PS:


This is the curve of a series oscillation circuit:


This is the curve of a parrael resonat circuit:

 

So the peak of the magnitue curve and the falling of frequency curve must be the resonance frequency of my LC circuit right?

Yes, for this peak in the magnitude of a transfer function. The L1C1 parallel resonance circuit will take responsibility.

As far as I could see this circiut is a low pass filter. Because low frequncy can pass, and high frequceny is going be filtred. But please correct me if I am wrong.

This is not a low pass filter for sure.

In other word. What kind of a problem is resulting with that frequency for my circuit?

Well, the resonance is the problem. Simply plug the s = i/√(L1 C1) into the transfer function and should be able to see the problem.

It seems to me that Your main problem is a lack of understanding of basic circuit theory and basic op-amp circuits.

 

Good morning,

I searched in the internet. And now I have more inforamtions about this.
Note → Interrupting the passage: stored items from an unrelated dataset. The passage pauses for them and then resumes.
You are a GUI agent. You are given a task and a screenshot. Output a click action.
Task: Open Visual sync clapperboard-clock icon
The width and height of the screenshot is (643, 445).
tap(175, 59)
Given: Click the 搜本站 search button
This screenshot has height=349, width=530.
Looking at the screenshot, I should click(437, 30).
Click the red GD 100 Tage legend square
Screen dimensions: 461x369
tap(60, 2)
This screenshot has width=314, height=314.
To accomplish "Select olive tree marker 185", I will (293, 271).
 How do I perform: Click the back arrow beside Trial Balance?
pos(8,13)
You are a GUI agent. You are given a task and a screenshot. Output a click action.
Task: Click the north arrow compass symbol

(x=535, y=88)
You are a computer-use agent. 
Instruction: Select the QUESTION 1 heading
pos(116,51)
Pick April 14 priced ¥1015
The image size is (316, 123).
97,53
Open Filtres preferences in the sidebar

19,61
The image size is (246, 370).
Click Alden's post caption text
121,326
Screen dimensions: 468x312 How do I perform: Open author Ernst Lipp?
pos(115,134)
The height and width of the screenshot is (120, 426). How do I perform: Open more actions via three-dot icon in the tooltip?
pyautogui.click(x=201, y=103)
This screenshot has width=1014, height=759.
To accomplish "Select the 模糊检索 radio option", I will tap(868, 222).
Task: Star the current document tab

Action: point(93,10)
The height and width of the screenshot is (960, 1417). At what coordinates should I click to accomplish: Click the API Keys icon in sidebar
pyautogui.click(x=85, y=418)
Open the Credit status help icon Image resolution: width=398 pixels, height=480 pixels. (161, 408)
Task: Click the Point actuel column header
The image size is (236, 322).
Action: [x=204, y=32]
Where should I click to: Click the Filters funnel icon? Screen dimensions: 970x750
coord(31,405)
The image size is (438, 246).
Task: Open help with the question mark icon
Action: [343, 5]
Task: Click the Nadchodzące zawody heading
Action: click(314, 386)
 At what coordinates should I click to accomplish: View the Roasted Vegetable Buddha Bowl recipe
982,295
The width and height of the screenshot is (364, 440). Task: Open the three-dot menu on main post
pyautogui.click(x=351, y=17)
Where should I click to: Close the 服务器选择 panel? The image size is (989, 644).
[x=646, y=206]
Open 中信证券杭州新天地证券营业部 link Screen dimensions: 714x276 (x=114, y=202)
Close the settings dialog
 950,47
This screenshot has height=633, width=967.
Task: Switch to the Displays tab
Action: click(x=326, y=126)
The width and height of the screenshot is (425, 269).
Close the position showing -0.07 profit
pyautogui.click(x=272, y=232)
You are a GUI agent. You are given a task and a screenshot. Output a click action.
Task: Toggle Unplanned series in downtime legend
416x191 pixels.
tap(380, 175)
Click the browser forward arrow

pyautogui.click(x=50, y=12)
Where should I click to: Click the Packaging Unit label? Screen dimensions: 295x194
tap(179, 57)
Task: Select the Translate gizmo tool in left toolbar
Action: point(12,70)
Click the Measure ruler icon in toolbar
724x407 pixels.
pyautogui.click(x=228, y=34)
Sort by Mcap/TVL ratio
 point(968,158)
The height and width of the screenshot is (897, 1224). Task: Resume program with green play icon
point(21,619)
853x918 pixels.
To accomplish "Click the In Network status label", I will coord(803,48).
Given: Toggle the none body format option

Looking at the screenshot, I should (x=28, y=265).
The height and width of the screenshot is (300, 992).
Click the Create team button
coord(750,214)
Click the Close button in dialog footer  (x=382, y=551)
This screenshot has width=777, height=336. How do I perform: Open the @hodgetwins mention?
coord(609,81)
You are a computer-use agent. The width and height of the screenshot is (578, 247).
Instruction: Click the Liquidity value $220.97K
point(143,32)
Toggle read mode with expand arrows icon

First of all the this is a lossless or a perfect resonat circiut which is parallel. (L1 || C1)

f < f0 predominantly inductive resistance
f > f0 predominantly capacitive resistance

f=f0 resonat frequency, facts:

|z|= ∞, (resistant is going to be ∞ )

Therefore sum of the current is also 0 so the current flow is I=0. That means,with that frequency we have no more current flow from voltage source in our circiut. But we our saved current in L and C.

So the final answer to this questions above is:

The problem with that frequency is, that we have no more current flow in our circiut.

I'm not sure about this. Maybe some can confirm that.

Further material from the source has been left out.